EXERCISE DETAILS
Count the lines in the rows below that contain the string "pixels", and give only that number.

ENTRIES SUPPLIED
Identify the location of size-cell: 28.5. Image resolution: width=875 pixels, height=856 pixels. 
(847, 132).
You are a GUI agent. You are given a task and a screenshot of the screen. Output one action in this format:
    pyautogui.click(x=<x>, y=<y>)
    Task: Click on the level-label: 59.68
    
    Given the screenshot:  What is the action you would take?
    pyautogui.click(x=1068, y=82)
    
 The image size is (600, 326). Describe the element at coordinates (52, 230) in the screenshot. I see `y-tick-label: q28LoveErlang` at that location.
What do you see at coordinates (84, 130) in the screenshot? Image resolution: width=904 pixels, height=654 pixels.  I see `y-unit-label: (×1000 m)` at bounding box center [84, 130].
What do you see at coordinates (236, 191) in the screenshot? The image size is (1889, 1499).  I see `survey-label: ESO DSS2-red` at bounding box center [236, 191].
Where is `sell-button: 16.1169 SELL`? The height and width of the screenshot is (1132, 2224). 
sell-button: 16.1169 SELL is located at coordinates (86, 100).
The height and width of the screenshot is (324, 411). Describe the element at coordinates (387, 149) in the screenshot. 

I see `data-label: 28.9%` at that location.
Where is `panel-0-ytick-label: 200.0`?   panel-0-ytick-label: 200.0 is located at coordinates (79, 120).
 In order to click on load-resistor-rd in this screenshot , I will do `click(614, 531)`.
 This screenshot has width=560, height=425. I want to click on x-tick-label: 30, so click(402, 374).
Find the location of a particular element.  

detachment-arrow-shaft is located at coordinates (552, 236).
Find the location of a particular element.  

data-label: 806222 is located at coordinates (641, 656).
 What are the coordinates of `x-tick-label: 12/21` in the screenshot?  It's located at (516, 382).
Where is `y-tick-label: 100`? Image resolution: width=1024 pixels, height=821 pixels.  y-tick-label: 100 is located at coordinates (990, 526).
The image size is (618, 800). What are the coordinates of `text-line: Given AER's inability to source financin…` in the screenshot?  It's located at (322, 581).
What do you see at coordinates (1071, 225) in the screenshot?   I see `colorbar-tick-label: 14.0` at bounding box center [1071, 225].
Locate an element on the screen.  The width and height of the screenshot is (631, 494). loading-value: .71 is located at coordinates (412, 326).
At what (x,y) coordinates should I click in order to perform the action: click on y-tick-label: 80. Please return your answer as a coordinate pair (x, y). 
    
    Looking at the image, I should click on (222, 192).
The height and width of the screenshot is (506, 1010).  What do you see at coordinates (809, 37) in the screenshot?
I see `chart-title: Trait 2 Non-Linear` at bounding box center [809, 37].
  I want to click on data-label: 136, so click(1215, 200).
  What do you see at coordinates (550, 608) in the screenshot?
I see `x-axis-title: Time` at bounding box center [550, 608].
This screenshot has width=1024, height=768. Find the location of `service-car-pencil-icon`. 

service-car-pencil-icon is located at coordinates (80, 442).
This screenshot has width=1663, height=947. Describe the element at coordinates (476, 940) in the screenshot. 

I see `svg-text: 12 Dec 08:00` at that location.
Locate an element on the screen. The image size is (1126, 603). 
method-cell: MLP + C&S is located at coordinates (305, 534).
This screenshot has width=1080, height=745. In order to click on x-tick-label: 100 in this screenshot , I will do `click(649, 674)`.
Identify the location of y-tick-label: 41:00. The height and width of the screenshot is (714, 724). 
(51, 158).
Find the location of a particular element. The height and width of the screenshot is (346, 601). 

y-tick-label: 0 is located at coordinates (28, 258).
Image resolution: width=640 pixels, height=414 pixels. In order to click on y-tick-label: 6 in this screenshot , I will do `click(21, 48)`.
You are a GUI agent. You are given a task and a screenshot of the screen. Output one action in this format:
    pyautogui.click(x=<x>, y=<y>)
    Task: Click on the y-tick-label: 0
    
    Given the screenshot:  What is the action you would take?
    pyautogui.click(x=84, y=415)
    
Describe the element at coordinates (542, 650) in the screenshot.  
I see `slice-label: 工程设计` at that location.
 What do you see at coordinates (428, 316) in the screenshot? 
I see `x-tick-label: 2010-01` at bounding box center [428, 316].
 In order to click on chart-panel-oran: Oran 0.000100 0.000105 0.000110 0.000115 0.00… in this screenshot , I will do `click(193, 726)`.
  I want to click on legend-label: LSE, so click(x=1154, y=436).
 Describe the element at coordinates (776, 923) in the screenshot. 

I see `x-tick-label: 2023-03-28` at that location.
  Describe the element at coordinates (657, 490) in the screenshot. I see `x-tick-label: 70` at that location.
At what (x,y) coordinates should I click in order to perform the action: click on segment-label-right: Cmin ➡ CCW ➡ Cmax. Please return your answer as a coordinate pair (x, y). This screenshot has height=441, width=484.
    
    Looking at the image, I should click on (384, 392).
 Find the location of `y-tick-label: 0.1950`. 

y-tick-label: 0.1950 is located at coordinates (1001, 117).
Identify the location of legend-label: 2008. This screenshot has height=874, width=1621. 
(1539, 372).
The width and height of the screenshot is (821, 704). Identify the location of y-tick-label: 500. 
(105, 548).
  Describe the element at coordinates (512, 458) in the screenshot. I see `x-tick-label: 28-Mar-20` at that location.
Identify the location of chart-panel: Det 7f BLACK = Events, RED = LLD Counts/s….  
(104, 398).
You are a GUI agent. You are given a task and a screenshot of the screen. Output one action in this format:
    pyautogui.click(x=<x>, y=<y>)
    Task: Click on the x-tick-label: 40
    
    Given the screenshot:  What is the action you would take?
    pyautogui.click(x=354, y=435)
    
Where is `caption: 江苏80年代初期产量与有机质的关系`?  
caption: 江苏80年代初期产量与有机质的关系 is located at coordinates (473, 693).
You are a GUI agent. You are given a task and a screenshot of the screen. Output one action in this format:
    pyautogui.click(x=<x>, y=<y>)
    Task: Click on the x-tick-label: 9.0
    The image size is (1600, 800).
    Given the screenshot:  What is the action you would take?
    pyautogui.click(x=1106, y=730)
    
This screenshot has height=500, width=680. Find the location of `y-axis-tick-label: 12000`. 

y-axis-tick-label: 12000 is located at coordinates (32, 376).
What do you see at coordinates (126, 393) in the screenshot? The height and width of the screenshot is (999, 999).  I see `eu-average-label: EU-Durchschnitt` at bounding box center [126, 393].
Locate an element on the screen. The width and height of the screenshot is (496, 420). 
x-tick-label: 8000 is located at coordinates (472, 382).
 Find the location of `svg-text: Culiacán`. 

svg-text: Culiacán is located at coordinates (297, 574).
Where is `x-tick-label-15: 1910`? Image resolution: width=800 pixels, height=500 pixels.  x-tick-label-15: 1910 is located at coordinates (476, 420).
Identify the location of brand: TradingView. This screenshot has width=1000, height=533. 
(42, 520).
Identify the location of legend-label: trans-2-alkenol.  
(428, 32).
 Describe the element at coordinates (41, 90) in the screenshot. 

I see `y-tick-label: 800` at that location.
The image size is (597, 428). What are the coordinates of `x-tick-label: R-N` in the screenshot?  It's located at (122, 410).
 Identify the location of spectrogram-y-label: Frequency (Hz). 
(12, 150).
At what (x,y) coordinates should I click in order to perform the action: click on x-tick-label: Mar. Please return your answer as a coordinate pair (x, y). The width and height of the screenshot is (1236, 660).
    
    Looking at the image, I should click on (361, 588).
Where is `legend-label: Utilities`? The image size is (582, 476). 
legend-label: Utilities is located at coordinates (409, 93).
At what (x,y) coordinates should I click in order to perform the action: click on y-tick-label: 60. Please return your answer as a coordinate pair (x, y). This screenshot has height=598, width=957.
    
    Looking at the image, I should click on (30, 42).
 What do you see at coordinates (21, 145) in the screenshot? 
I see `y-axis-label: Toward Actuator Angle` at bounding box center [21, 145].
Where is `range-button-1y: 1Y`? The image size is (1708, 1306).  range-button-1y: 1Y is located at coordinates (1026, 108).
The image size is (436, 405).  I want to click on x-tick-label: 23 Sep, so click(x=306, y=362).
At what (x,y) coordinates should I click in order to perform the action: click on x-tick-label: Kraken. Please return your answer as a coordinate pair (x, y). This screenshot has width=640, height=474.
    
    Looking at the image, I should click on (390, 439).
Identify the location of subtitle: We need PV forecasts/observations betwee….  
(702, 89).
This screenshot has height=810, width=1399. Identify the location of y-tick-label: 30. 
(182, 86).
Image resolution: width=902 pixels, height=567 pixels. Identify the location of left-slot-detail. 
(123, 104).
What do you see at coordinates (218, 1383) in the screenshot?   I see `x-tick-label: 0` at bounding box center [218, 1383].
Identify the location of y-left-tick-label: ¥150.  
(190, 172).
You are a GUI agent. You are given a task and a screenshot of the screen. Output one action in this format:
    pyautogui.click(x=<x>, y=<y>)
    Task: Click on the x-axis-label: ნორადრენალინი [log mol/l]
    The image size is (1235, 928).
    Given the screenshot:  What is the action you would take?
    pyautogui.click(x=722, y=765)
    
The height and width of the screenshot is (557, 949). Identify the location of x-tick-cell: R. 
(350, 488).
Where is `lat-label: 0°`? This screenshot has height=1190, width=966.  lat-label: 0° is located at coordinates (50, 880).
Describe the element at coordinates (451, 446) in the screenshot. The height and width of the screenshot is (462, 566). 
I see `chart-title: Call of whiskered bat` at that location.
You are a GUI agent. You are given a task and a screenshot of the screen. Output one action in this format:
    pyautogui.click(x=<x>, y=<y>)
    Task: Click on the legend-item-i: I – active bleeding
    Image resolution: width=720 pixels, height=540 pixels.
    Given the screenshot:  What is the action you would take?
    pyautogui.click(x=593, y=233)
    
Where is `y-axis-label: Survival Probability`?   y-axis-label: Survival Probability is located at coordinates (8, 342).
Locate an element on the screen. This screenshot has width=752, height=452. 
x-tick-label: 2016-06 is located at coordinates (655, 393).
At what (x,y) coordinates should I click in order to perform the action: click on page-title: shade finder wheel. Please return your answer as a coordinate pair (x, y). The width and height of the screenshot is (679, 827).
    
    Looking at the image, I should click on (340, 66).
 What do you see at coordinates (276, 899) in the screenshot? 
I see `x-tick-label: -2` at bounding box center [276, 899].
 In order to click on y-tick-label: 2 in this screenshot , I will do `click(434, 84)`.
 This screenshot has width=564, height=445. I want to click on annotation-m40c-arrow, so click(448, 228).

WRITTEN SOLUTION
7